**Instructions for the task:** Scan the entries below for the word "agent". Copy out every line in which it occurs.

Dataset records Start Marker

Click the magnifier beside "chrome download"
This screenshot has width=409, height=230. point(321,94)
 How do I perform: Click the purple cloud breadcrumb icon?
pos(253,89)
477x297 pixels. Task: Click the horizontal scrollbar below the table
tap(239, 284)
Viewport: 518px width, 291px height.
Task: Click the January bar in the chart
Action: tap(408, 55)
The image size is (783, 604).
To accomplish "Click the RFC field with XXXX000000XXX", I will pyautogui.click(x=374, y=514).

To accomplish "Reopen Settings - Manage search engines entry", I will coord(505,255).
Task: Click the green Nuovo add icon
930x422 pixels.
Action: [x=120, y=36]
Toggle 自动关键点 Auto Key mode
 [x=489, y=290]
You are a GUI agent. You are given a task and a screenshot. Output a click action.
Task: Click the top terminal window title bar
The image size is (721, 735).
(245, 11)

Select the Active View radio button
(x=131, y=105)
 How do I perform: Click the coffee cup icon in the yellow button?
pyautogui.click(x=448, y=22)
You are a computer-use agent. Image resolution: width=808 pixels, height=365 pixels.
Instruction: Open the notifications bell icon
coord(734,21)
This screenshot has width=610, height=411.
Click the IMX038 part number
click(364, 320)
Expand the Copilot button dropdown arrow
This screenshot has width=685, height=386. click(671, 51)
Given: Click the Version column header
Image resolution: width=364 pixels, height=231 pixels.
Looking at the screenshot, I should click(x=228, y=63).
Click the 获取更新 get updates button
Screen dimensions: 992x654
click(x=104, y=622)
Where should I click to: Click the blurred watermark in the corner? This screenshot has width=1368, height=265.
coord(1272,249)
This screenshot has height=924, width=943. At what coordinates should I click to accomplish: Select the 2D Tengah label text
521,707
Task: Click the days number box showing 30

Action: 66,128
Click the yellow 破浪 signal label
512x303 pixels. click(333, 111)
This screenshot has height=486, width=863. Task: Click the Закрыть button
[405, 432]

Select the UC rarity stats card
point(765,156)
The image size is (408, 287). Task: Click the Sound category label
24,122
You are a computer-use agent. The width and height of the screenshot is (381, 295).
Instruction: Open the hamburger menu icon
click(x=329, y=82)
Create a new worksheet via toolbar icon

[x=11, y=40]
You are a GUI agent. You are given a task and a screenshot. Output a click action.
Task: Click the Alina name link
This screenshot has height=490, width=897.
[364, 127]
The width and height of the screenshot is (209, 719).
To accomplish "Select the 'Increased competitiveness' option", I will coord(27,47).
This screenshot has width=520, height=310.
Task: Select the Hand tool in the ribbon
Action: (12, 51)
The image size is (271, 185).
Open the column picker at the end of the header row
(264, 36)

Dataset records End Marker

**Task response:**
You are a GUI agent. You are given a task and a screenshot. Output a click action.
You are a computer-use agent. Image resolution: width=808 pixels, height=365 pixels.
You are a computer-use agent. The width and height of the screenshot is (381, 295).
You are a GUI agent. You are given a task and a screenshot. Output a click action.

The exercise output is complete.